Crossing Raton Pass was the hardest part of traveling the Mountain Branch. Richens Wootton established a toll road through the pass in 1865, charging $1.50 for wagons, 25 cents for horses, and 5 cents a head for stock. Indians used the road for free. Interstate 25 parallels the old road. The byway follows Moulton Street southeast to Second Street in Raton, first known as Willow Springs. It became a water stop for stagecoaches and a freight stop on the Santa Fe Trail. The Santa Fe Trail National Scenic Byway picks up south of Raton on U.S. 64 and runs through Cimarron. Settled around 1844, it became the headquarters of the 1.75-million-acre Maxwell Land Grant in 1857. Wagon trains entered the plaza from the east after crossing the Cimarron River. Lucien Maxwell built the Aztec Mill, which survives as the Old Mill Museum (17th Street; open summers).

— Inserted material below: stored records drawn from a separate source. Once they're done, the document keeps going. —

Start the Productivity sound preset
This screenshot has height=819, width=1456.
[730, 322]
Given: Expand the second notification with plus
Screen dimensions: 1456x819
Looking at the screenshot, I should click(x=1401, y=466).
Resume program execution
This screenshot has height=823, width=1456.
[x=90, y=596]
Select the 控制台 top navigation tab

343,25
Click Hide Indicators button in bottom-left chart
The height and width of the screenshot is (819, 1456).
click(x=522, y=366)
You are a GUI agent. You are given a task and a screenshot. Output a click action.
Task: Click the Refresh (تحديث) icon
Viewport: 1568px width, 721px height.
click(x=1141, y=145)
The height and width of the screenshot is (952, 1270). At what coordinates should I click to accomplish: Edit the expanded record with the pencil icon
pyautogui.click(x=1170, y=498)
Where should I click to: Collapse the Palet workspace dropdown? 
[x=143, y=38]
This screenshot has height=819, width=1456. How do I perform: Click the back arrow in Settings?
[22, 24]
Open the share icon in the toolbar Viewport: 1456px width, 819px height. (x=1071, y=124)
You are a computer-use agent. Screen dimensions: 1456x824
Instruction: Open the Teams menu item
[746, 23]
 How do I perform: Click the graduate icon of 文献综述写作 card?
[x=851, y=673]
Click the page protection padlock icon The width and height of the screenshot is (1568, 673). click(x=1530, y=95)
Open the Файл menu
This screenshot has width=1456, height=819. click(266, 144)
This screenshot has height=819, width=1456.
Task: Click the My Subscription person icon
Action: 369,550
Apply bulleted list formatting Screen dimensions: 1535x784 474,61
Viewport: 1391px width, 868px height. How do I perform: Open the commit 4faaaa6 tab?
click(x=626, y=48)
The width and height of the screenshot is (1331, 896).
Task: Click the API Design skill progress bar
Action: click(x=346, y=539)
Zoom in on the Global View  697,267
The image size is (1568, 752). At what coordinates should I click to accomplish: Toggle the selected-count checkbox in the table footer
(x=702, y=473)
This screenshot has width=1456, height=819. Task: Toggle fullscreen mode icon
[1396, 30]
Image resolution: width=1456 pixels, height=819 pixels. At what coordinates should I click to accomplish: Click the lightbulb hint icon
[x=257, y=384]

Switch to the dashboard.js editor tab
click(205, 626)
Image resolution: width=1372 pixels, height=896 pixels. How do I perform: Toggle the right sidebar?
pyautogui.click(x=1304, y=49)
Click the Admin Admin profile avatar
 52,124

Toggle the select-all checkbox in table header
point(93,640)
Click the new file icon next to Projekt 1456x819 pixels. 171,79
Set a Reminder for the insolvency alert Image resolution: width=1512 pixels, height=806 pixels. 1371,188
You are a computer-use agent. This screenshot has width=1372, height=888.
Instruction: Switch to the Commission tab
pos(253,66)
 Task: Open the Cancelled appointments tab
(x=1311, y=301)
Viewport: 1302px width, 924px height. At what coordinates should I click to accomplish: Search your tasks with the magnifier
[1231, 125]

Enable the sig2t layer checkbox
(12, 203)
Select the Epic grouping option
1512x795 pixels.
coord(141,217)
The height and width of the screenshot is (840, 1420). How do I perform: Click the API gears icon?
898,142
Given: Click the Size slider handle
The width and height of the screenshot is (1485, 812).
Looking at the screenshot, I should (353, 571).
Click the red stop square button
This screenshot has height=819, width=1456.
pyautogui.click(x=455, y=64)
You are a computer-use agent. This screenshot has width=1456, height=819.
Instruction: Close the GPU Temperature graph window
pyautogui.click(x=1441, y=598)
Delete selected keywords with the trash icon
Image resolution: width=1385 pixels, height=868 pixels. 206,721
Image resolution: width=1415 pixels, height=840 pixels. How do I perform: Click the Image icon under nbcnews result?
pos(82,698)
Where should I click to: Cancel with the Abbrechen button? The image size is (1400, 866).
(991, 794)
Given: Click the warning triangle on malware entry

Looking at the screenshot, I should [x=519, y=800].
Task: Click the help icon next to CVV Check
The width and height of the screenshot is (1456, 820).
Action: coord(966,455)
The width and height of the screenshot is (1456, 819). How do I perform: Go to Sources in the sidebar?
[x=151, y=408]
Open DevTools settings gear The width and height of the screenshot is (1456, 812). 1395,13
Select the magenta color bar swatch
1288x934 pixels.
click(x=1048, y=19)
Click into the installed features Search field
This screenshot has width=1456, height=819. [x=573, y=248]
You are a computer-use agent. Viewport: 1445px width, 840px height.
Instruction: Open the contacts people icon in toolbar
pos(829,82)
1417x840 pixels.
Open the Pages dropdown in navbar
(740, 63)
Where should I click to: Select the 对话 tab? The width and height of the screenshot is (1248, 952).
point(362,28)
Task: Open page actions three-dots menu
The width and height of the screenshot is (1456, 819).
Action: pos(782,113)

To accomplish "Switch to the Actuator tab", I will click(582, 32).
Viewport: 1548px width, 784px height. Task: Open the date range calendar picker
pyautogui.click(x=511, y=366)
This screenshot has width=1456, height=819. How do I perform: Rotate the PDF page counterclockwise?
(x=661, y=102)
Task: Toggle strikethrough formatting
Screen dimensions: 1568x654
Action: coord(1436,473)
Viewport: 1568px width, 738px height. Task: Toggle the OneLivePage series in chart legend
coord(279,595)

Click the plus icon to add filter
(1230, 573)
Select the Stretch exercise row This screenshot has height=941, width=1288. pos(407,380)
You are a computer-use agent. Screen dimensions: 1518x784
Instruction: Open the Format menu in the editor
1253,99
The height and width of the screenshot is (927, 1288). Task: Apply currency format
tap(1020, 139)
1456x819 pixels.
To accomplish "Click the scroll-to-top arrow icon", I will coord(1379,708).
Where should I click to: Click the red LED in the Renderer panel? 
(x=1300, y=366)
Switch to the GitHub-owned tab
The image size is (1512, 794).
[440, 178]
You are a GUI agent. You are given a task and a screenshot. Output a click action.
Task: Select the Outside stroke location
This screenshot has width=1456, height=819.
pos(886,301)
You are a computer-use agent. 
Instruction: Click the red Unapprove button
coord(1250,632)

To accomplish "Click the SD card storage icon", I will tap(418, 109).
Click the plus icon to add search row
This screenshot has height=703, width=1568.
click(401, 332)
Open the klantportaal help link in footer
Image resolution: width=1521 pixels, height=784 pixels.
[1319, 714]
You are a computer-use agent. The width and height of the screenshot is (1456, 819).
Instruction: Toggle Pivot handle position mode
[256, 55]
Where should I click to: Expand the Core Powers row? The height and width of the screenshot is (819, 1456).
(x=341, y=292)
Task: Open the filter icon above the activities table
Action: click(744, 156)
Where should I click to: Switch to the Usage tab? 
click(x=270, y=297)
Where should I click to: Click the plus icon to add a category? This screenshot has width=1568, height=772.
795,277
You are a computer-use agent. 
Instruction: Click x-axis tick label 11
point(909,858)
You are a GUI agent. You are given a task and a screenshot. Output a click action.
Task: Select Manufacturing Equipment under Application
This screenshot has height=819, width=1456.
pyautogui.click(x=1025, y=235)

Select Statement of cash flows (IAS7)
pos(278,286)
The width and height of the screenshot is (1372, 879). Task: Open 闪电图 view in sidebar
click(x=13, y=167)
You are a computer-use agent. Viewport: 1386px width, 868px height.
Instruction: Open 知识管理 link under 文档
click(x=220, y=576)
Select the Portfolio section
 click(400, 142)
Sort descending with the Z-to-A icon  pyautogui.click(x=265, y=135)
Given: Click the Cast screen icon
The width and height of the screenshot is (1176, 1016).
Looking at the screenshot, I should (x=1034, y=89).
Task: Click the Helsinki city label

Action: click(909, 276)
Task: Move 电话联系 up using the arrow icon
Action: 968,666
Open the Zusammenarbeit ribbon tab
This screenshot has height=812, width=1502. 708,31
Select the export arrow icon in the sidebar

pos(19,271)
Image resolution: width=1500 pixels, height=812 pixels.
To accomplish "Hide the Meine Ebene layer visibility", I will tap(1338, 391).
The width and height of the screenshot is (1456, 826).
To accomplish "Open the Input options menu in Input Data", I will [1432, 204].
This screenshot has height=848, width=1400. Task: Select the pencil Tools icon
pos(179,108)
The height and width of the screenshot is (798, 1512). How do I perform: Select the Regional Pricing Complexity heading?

The St. James Hotel (866-472-5019) started as a saloon in 1873 and was expanded in 1880. First-floor rooms are named for the cowboys and outlaws who stayed here—people like Bat Masterson, Buffalo Bill Cody and Jesse James. Heading south, the byway passes through Rayado, a campsite on the Santa Fe Trail and a strategic point where the mountain route intersected two other trails. In 1849, Maxwell and Kit Carson decided to settle there and build a fort to safeguard travelers. A federal garrison post was established in 1850.
In 1822, after the huge success of his first trip, Becknell and 22 men loaded three prairie schooners with goods for a second expedition. Wagons couldn’t cross the mountains, however, so they headed south across the prairie from Cimarron, Kan. Entering New Mexico north of present-day Clayton, they created the Cimarron Cutoff. North of Clayton, N.M. 406 intersects McNees Crossing, where the trail forded the North Canadian River.
The byway travels west out of Clayton on U.S. 56 past the Rabbit Ear Mountains, an important landmark on the trail. Another notable marker, Point of Rocks, is north of U.S. 56 about 22 miles east of Springer. The party of Santa Fe merchant J.W. White was attacked near here in 1849, and 11 graves are located at the site. Now a private ranch, it is open to the public (505-485-2473 for directions). Springer, located six miles west of where the trail crossed the Canadian River, is home to the Santa Fe Trail Museum (505-483-5554; free), housed in the 1882 Colfax County Courthouse. The byway leaves Springer on the east I-25 frontage road and heads for Wagon Mound, the last major landmark on the trail, named for its resemblance to the top of a covered wagon.
The Mountain Branch and the Cimarron Cutoff intersected at Watrous, and then the trail went west to Fort Union (505-425-8025; open daily). The first of three forts was built here in 1851 to protect Santa Fe Trail travelers and supply other New Mexico garrisons. The melted adobe walls of the last fort standon a rise, commanding an unobstructed 360-degree view of the prairie. Las Vegas was founded in 1835, and it became a major trading center on the trail. The byway follows the I-25 frontage roads west and then to N.M. 63 north into Pecos. Pecos Pueblo was still inhabited when the Santa Fe Trail opened in 1821, but after it was abandoned in 1838 it was used as a campsite by trail travelers. Kozlowski’s Ranch was a trading stop and stage station on the trail. Both of these historic stops on the trail are part of Pecos National Monument (505-757- 6414; open daily).
A granite marker on the Santa Fe Plaza commemorates the physical end of the trail. But the arrival of the railroad in Santa Fe in 1880 marked the literal end of almost 60 years of caravans rolling into the old town. Now trains transport freight through the mountains and across the prairie. The wagons may be gone, but the spirit of the Santa Fe Trail still lives.